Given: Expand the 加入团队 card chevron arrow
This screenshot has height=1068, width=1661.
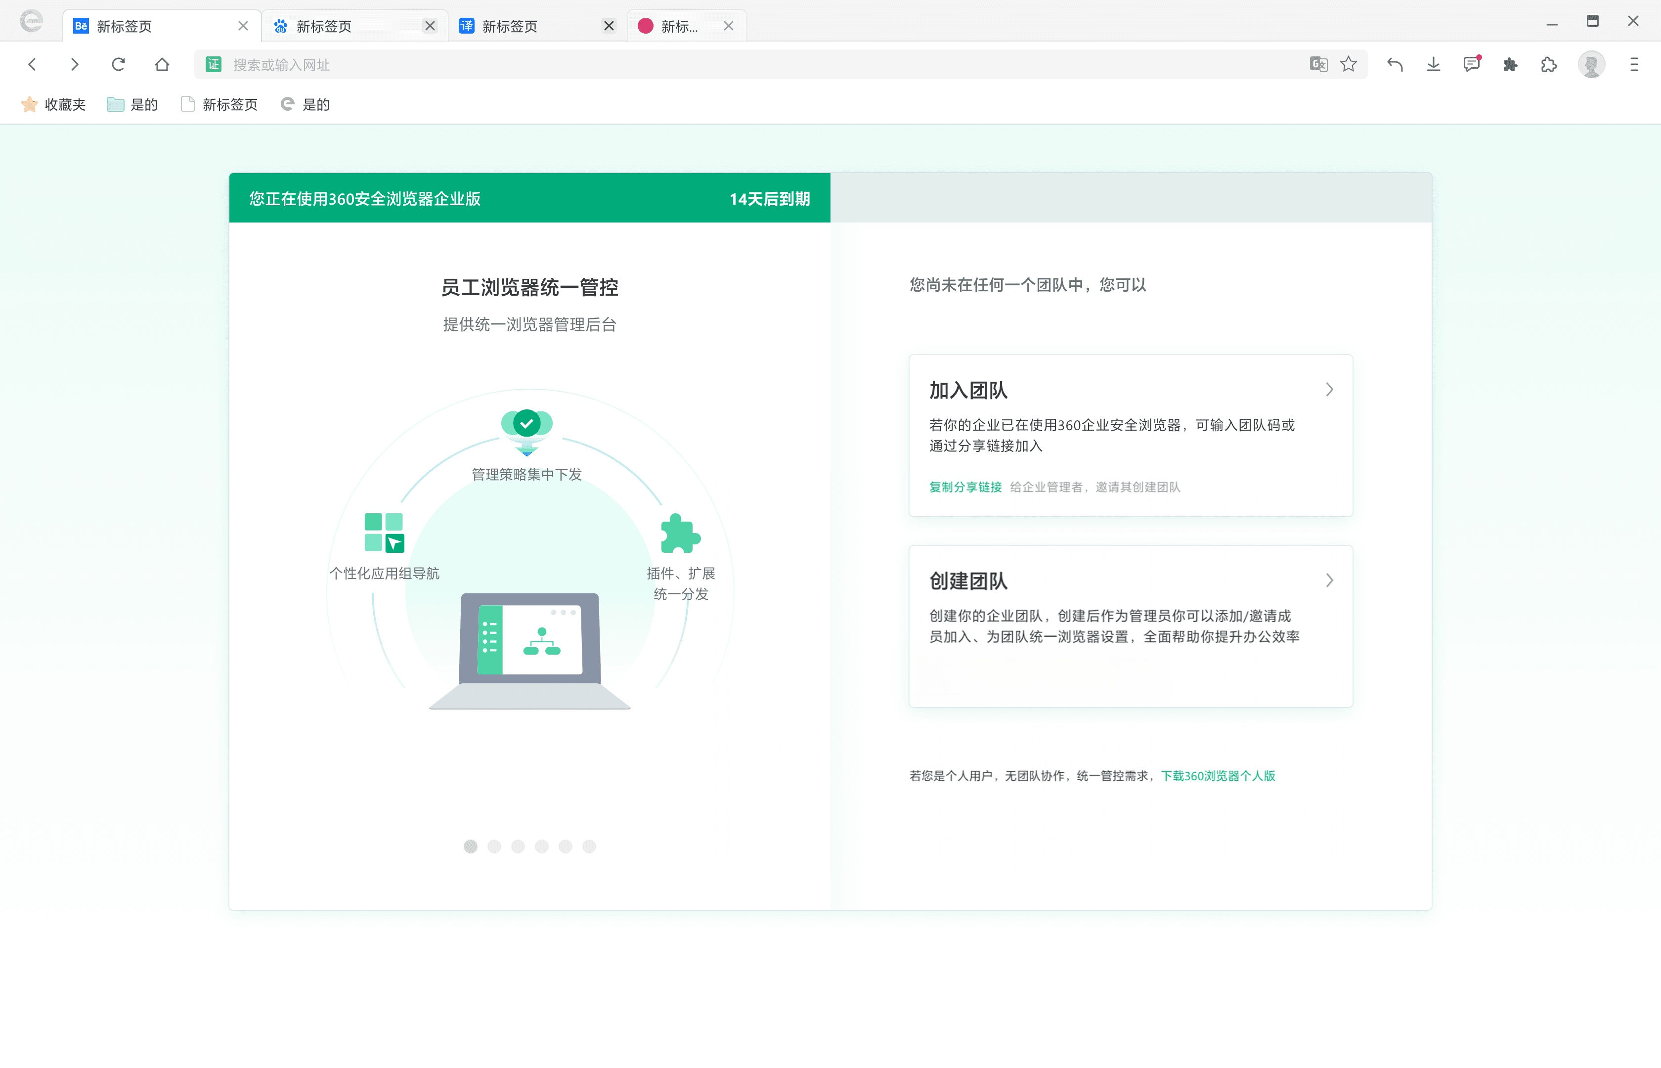Looking at the screenshot, I should pyautogui.click(x=1329, y=390).
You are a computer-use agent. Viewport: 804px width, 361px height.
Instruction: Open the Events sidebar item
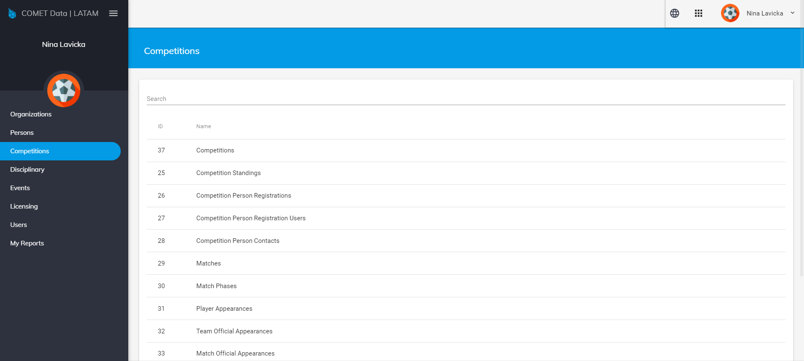tap(20, 188)
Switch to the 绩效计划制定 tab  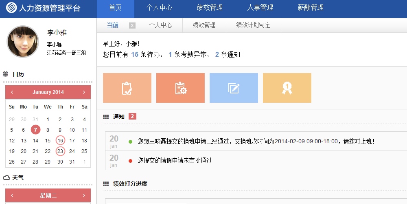(253, 25)
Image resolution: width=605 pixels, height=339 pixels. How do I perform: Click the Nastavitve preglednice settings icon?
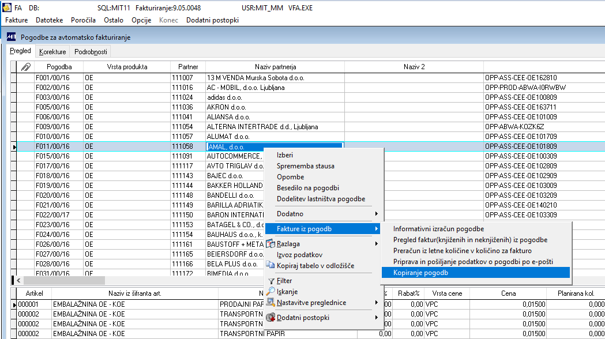(x=270, y=302)
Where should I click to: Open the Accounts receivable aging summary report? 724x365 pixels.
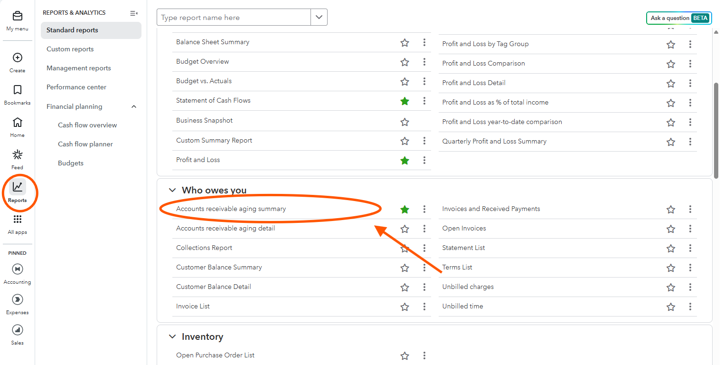[231, 209]
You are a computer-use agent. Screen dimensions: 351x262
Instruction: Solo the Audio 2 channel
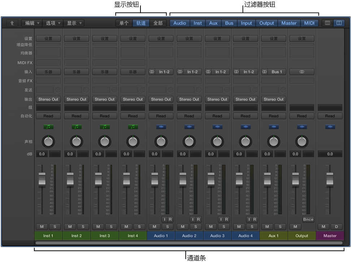(196, 227)
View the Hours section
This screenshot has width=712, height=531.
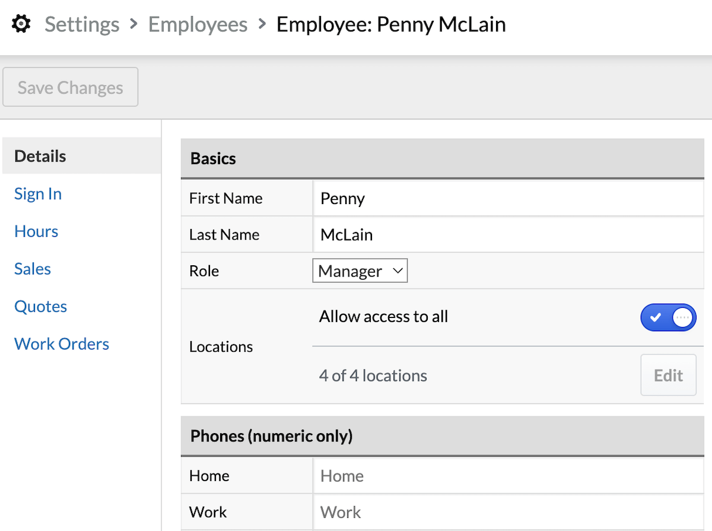36,231
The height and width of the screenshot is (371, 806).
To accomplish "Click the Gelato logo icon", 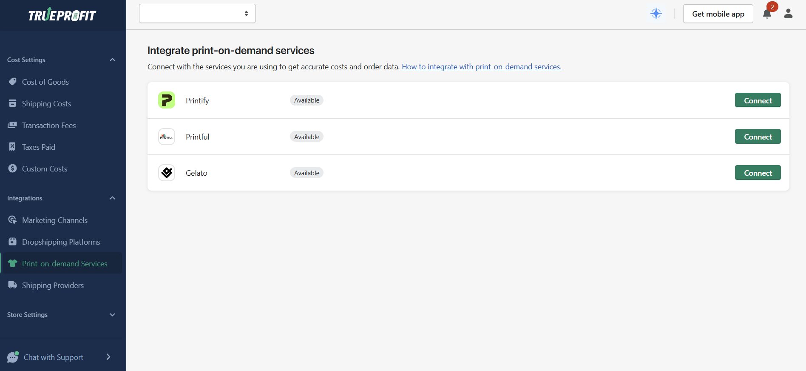I will click(167, 173).
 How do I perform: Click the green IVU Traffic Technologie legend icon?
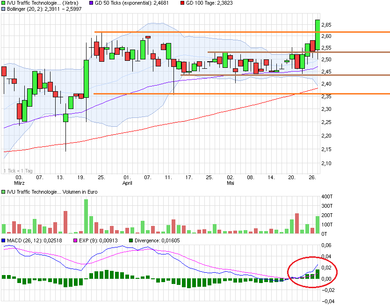tap(4, 3)
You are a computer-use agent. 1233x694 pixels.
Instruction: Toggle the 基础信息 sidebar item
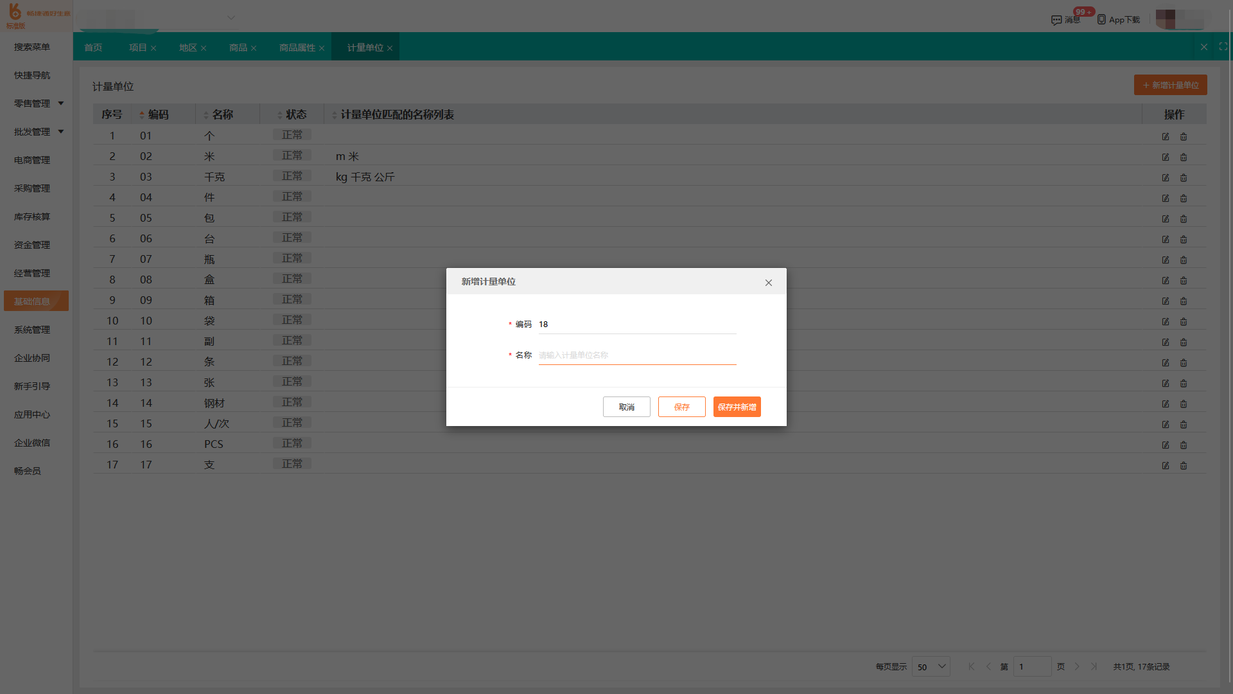tap(35, 301)
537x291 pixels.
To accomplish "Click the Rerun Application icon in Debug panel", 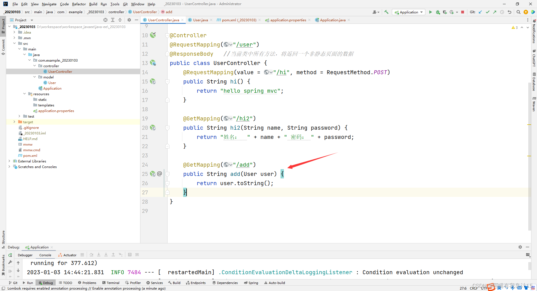I will click(x=10, y=255).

Objective
Write out everything from the start of the entries down to and including the line that contains "tap(20, 188)", exactly as it appears. Leave the pictures out.

Output
Given: Expand the 加入团队 card chevron arrow
This screenshot has height=1068, width=1661.
Looking at the screenshot, I should pyautogui.click(x=1329, y=390).
You are a computer-use agent. Viewport: 804px width, 361px height.
Instruction: Open the Events sidebar item
tap(20, 188)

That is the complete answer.